Mechanism: Closed-loop VNS, guided by real-time HRV and serum AChE activity, optimizes vagal nerve signaling to α7 nAChR on macrophages, reducing inflammatory cytokine production. Readout: Readout: Patients achieve DAS28-CRP remission (<2.6) by week 12 with 75% probability, showing 40% increase in HF-HRV and 25% decrease in serum AChE activity.
Background
The cholinergic anti-inflammatory pathway (CAP) — mediated by vagal efferent signaling through α7 nicotinic acetylcholine receptors on macrophages — represents a non-pharmacological approach to suppress TNF-α, IL-1β, and IL-6 production. Bioelectronic vagus nerve stimulation (VNS) has shown promise in RA, but current open-loop protocols apply fixed stimulation parameters regardless of individual autonomic tone, leading to heterogeneous clinical responses.
Hypothesis
We hypothesize that a closed-loop VNS system using real-time heart rate variability (HRV) metrics — specifically the high-frequency (HF) power spectral component reflecting parasympathetic tone and the root mean square of successive RR differences (RMSSD) — combined with serial serum acetylcholinesterase (AChE) activity as a peripheral biomarker of cholinergic activation, will identify patient-specific optimal stimulation parameters that maximize CAP engagement. Patients whose HF-HRV increases by >40% from baseline and whose serum AChE activity decreases by >25% within 4 weeks will achieve DAS28-CRP remission (<2.6) by week 12 with >75% probability, compared to <30% in open-loop VNS controls.
Testable Predictions
- Closed-loop VNS adjusted by real-time HRV feedback will achieve DAS28 remission rates >2.5-fold higher than fixed-parameter open-loop VNS in biologic-refractory RA (pre-registered RCT, n≥80 per arm).
- Serum AChE activity decline >25% at week 4 will correlate with synovial TNF-α reduction (r > 0.6, p < 0.001) measured by ultrasound-guided synovial fluid sampling.
- A Bayesian adaptive algorithm trained on HRV-AChE paired trajectories will converge to patient-specific optimal stimulation parameters within 2 weeks (posterior credible interval width <10% of parameter range).
- Patients with baseline vagal tone in the lowest quartile (RMSSD <15 ms) will require dual-pathway augmentation (VNS + transcutaneous auricular stimulation) to achieve equivalent CAP activation.
Limitations
- Vagal tone varies with circadian rhythm, stress, and comorbidities — standardized measurement protocols needed.

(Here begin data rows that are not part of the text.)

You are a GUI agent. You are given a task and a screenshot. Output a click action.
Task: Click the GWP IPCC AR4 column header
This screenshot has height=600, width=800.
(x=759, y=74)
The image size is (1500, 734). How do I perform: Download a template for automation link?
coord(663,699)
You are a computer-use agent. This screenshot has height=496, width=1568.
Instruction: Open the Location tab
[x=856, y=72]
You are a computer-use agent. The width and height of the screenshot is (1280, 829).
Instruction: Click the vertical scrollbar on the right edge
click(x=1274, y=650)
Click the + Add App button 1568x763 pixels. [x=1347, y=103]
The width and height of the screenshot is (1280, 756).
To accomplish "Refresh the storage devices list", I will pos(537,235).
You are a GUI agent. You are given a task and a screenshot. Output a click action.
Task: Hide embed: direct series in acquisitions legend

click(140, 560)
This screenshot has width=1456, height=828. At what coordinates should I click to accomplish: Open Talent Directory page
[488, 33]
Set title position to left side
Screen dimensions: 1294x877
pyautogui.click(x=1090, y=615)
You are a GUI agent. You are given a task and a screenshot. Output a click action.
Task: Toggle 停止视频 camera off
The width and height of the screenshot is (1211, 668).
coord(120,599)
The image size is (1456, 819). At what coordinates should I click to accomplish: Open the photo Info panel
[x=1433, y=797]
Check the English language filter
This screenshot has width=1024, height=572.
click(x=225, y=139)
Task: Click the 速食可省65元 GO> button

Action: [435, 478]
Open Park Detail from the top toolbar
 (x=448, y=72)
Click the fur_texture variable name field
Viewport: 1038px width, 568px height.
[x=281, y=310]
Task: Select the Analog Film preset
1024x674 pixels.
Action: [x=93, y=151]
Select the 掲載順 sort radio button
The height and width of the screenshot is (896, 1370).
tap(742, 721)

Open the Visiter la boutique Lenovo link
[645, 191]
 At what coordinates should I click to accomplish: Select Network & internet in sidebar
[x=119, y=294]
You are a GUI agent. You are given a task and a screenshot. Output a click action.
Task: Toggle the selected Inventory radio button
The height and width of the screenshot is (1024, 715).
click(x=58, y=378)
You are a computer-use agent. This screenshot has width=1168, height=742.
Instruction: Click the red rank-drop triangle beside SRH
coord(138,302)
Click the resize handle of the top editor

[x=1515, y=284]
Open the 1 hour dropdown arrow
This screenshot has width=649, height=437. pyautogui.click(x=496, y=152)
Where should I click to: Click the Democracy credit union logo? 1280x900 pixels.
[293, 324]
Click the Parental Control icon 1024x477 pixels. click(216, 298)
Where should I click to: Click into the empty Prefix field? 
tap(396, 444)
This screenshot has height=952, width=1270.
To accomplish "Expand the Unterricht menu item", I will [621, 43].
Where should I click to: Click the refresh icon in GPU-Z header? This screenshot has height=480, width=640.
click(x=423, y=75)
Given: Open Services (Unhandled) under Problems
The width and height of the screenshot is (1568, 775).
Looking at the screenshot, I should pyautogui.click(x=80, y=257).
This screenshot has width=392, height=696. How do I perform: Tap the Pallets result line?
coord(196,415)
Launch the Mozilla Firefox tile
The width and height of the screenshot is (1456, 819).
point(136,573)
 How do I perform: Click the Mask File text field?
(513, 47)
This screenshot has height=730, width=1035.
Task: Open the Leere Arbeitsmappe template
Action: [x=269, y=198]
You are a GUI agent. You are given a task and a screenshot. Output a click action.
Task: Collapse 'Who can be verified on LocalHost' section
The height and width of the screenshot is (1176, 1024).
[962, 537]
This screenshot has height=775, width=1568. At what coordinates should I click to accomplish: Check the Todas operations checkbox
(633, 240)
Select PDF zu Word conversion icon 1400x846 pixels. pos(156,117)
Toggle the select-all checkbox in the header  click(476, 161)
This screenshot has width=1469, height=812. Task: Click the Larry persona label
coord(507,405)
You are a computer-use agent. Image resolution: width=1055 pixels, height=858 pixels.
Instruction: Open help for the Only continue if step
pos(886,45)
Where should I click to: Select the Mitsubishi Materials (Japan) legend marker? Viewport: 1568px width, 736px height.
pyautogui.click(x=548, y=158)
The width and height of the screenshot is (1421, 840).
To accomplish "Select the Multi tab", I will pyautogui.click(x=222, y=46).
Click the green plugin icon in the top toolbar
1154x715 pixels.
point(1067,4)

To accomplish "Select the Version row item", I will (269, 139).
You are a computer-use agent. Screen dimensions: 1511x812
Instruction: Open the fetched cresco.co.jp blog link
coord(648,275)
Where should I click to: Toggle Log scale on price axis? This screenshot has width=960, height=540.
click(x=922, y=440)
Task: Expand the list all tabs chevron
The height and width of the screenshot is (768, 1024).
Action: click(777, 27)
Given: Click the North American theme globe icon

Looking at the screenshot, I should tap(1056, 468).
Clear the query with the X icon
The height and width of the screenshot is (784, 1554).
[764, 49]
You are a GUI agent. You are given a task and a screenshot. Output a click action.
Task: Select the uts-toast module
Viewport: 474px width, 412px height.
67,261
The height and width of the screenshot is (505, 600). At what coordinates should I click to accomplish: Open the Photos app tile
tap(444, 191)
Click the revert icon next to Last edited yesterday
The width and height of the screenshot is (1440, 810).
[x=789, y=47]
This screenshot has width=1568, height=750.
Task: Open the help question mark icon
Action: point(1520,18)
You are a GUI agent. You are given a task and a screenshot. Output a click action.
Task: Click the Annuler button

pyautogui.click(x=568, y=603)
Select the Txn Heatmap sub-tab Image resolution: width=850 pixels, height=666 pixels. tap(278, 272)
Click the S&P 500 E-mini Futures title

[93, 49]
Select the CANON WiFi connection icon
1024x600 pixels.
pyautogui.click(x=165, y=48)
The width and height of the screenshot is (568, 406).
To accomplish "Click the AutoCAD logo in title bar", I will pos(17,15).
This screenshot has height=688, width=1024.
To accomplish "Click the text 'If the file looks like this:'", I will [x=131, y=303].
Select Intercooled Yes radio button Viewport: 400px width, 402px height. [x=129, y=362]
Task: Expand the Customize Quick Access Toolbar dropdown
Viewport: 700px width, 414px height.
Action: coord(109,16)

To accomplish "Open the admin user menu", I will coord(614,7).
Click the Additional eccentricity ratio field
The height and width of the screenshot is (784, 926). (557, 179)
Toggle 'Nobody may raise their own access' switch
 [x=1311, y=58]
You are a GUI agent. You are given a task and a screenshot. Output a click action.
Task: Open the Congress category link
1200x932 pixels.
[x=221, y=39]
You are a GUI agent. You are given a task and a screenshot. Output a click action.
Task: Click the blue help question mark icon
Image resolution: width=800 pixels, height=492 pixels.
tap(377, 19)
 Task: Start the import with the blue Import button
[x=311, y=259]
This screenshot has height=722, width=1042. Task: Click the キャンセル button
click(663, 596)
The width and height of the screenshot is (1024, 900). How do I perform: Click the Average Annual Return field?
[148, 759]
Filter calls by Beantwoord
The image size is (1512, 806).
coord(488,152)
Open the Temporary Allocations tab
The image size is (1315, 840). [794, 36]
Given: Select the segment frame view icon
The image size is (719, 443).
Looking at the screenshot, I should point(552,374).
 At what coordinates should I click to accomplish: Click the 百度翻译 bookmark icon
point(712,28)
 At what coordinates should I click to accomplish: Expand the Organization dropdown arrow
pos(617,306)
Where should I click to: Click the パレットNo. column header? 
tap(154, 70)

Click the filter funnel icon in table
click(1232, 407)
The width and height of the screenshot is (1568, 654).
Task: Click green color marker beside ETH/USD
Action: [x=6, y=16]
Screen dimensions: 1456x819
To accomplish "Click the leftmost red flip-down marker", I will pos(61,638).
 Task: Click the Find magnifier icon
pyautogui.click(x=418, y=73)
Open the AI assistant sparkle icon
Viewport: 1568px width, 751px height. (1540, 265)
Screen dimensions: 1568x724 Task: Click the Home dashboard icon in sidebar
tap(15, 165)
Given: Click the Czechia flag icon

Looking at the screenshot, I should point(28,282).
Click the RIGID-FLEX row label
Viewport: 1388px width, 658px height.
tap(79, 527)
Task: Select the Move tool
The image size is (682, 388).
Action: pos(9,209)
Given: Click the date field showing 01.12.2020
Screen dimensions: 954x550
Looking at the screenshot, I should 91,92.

- AChE activity is influenced by medications (anticholinesterases, organophosphate exposure) requiring careful exclusion criteria.
- Implantable VNS carries procedural risk; non-invasive auricular alternatives may have attenuated effect sizes.
- Sample size estimation assumes effect sizes from prior open-label studies, which may overestimate closed-loop benefit.
- Long-term durability beyond 12 weeks and optimal maintenance stimulation schedules remain undefined.
Clinical Significance
Biologic-refractory RA affects 20–30% of patients, representing an unmet therapeutic need. Bioelectronic medicine via personalized closed-loop VNS could provide a drug-free adjunctive therapy, reduce immunosuppression burden, and leverage real-time autonomic biomarkers for precision neuroimmunology. Integration of HRV-guided stimulation with peripheral cholinergic biomarkers creates a quantifiable feedback loop amenable to Bayesian optimization — bridging neuromodulation and rheumatology in a DeSci-compatible, data-driven framework.